Studio apartment is roughly $1500.
1 bedrooms are $1800+
$800+ to share a place


A good rule of thumb is, the farther away from midtown (times square) you are the rent will be less. Brooklyn/Queens being very reasonable considering you're still in nyc.

You may have to define what you think comfortable is. Or for this matter redefine. lol 

Comfortable for me is not sharing an apartment, and being able to eat out 2-3 nights a week.

I wouldn't ever enjoy living in nyc, to many people, to small of a space, rent and price of goods/food is way to high compared to where I live now. But some would say its not NYC to that i say lucky me.


----------



## ramius (Dec 14, 2011)

hi, navy721

thanks for your post.

Well, I've been living in Hong Kong so I am used to smaller places and I will like to live in Manhattan.

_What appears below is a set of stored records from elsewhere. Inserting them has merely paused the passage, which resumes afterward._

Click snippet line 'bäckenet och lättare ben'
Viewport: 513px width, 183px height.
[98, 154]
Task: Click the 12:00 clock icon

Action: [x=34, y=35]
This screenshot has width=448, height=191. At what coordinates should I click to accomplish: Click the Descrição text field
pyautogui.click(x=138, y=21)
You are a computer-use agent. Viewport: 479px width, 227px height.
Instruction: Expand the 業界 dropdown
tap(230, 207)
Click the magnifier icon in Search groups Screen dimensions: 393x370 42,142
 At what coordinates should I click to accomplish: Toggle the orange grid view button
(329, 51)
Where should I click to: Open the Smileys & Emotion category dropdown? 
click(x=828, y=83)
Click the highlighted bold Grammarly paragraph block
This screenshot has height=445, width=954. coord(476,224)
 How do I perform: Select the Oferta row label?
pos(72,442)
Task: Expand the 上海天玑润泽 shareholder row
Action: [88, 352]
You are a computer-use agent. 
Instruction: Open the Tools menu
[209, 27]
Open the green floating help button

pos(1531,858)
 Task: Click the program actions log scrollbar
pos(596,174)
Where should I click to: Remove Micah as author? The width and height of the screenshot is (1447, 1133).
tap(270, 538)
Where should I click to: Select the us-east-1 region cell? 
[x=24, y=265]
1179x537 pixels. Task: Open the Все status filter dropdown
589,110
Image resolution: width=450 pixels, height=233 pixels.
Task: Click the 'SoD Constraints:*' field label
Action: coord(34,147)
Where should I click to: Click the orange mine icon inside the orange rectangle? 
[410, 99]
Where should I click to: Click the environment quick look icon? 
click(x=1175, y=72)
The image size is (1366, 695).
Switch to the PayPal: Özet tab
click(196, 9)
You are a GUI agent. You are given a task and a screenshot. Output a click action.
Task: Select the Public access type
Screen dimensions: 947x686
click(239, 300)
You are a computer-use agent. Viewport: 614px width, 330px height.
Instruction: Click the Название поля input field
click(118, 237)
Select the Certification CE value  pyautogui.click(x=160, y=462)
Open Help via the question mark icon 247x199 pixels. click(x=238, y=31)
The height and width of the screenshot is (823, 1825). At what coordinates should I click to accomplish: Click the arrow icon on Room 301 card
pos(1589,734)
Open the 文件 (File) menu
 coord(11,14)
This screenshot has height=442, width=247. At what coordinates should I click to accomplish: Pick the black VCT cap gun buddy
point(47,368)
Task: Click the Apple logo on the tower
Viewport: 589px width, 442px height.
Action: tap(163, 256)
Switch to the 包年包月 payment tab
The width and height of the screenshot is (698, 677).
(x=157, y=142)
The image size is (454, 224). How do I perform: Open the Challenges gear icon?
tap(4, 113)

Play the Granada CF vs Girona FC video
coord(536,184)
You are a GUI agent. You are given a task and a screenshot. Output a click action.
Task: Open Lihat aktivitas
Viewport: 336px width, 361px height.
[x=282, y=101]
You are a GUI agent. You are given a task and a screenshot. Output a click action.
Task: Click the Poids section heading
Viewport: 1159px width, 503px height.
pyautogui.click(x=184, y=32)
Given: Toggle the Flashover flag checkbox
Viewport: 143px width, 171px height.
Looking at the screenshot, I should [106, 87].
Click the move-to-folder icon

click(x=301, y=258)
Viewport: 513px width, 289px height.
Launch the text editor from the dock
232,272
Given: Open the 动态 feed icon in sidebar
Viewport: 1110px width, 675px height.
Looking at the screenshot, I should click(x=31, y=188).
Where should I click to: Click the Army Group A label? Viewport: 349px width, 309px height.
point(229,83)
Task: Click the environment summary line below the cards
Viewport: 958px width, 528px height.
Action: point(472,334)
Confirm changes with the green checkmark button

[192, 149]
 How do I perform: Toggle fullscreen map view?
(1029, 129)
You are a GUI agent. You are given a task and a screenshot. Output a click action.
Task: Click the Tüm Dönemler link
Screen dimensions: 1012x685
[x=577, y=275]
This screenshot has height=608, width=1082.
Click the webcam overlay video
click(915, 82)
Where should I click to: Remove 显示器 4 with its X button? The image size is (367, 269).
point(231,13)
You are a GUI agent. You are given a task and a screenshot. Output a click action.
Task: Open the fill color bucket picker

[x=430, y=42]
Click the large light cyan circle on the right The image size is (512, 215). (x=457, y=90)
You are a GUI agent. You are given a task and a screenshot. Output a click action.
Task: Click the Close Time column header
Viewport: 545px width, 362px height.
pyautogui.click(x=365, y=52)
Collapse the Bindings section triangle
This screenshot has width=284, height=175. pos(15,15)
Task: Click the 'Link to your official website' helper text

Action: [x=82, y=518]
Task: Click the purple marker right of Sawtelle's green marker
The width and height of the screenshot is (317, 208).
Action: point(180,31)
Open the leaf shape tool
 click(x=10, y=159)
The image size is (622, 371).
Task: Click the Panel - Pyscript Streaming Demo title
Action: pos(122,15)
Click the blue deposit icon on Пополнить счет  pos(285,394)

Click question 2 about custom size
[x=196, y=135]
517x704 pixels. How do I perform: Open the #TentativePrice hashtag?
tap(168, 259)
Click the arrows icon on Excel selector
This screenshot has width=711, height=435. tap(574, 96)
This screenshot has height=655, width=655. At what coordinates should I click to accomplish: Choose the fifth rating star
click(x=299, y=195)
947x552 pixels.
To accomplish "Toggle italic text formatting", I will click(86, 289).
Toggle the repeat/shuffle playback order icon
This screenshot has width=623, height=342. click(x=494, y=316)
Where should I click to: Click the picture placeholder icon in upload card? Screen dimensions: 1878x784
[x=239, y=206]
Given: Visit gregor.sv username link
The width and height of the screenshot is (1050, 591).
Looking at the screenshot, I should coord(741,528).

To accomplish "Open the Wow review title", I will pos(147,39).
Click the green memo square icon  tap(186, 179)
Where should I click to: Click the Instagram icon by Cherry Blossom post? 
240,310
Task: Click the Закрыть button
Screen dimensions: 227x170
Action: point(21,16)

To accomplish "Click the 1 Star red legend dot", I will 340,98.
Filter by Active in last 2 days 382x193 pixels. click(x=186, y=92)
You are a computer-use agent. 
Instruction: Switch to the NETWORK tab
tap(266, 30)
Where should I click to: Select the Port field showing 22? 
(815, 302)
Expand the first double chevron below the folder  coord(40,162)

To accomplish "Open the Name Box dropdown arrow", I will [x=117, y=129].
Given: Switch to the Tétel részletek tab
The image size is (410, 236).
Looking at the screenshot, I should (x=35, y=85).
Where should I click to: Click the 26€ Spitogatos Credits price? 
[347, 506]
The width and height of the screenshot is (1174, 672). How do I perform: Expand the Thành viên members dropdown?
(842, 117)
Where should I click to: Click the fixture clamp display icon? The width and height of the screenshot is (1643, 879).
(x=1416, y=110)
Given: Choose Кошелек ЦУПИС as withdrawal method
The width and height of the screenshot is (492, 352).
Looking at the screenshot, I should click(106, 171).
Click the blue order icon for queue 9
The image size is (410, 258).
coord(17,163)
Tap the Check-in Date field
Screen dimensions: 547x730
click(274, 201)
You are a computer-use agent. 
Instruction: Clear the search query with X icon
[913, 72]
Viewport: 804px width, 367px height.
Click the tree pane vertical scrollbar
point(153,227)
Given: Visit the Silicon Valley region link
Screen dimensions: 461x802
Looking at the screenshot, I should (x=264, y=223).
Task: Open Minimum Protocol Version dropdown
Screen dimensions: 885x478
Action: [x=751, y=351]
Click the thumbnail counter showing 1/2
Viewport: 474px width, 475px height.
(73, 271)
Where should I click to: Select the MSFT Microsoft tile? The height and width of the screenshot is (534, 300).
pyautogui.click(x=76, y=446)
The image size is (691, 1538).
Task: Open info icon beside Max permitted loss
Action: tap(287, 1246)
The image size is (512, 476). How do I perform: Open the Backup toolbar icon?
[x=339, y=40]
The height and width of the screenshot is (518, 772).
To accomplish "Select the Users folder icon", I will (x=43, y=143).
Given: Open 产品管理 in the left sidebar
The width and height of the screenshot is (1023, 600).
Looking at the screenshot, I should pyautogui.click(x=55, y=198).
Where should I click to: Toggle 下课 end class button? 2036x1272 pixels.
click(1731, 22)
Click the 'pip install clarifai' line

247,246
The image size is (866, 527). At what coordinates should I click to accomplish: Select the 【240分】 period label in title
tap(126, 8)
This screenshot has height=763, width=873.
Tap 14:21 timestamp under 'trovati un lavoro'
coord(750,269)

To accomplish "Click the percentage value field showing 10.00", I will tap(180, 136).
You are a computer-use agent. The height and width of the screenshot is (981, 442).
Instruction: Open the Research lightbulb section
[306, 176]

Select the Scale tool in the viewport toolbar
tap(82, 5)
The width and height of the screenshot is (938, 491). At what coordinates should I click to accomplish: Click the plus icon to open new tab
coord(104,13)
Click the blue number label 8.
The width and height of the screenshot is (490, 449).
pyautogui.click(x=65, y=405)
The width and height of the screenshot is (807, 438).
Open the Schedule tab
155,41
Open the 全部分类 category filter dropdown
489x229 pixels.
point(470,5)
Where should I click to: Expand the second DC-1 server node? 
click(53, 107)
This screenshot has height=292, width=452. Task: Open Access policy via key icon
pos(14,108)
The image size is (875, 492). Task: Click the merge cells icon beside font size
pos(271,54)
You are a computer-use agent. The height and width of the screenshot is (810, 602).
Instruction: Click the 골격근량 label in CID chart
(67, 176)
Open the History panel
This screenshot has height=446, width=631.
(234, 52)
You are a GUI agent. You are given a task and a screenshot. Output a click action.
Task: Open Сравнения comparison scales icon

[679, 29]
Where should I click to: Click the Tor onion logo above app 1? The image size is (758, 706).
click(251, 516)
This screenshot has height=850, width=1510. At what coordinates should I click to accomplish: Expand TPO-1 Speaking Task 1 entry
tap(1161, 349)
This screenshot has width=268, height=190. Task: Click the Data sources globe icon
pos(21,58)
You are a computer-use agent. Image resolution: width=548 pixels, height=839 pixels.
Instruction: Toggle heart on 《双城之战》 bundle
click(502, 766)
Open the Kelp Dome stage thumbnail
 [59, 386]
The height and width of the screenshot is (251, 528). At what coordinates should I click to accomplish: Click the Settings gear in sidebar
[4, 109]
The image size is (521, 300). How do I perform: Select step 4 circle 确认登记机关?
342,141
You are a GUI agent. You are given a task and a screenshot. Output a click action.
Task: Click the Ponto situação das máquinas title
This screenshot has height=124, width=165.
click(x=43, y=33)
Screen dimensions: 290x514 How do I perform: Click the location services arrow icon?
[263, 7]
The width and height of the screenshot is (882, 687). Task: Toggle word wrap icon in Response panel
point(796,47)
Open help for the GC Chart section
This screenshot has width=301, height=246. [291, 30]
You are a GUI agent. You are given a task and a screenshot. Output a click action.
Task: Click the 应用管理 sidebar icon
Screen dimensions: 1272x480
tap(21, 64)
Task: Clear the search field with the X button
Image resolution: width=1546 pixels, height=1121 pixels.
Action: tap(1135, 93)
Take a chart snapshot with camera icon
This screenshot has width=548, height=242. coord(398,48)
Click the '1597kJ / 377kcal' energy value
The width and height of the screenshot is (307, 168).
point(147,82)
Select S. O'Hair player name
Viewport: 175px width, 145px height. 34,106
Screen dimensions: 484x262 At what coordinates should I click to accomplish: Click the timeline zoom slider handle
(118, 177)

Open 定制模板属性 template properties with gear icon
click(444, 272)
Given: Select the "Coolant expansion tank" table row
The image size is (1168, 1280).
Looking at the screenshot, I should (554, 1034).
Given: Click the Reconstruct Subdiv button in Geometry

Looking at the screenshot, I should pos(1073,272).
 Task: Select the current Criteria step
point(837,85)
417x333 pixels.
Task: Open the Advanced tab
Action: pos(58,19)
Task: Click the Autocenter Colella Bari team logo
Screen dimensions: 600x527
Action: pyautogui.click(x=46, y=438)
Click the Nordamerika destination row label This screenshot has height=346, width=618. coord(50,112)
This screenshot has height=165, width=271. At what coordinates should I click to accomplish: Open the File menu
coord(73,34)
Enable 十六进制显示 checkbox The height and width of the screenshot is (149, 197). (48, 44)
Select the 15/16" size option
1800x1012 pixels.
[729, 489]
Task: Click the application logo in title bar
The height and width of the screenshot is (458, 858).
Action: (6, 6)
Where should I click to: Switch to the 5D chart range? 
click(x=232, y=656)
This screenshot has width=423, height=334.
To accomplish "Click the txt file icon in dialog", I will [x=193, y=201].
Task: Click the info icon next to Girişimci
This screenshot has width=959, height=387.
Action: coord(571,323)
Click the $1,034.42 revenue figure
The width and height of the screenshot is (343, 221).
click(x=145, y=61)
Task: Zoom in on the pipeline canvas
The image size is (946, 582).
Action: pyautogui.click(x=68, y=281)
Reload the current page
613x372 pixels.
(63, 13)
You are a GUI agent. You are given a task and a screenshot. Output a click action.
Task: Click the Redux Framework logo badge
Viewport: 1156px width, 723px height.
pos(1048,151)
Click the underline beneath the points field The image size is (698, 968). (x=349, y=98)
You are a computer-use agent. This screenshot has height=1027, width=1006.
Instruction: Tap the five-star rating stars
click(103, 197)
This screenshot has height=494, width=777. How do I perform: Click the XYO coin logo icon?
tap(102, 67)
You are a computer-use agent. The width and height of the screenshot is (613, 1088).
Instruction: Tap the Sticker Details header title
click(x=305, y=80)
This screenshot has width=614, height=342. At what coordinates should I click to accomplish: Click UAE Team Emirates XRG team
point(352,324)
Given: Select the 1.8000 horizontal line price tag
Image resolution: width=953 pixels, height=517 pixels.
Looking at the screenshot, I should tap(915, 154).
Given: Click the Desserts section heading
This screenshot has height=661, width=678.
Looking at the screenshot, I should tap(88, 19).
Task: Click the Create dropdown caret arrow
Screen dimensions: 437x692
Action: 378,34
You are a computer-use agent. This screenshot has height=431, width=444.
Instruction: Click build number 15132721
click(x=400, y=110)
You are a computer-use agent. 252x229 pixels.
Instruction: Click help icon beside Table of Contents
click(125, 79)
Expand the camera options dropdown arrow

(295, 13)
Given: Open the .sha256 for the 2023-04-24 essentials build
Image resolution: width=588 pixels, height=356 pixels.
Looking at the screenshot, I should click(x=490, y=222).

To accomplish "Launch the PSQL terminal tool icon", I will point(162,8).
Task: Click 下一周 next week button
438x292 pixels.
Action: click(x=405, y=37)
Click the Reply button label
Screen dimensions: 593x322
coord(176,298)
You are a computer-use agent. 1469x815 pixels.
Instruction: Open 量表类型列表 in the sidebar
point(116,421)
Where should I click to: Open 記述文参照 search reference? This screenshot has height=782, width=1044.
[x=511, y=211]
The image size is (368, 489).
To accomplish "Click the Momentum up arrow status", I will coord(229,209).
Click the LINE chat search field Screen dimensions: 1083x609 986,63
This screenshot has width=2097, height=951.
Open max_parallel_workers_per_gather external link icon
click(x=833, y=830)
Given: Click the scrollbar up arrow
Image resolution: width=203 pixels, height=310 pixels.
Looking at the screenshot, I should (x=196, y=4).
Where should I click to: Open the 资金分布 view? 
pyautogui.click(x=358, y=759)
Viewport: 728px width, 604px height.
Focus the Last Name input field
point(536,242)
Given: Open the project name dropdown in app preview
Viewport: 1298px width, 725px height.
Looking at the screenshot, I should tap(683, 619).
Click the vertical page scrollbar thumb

Because the rent would be paid for me, I have to think what would be the amount that I will need just for me and my wife. In HK we were able to eat out comfortably in local not luxury place and have a good shopping for clothing, holidays, gadgets...

I was thinking if gross USD 65000 yearly is enough + Accommodation and health paid by the company.


----------



## twostep (Apr 3, 2008)

ramius said:


> hi, navy721
> 
> thanks for your post.
> 
> ...




65 minus 25% tax
Will your wife be able to work?

Use the search option. We have several posters who do live in the City and have posted about cost of living in the past.


----------



## ramius (Dec 14, 2011)

twostep said:


> 65 minus 25% tax
> Will your wife be able to work?
> 
> Use the search option. We have several posters who do live in the City and have posted about cost of living in the past.


I don't think she will find initially a job.
thanks for the advice now I will try the search option as well.


----------



## hutais (Jul 2, 2010)

We live in NYC and I would not live anywhere else but Manhattan. I live on the Upper west side but we pay more rent than you. I think here an ok apartment would cost at least $2500.

Coming from Hong Kong you will understand about the differences.
My husband works in IT and I have started my own home based Travel Agency as we have 2 children. 
Your main costs for living are covered rent and health Insurance which is good. I come from Sydney Australia so NYC is not that much different with the cost of living.

Good luck with your move I love NYC!! Oh and lots of Italians here


----------



## JohnSoCal (Sep 2, 2007)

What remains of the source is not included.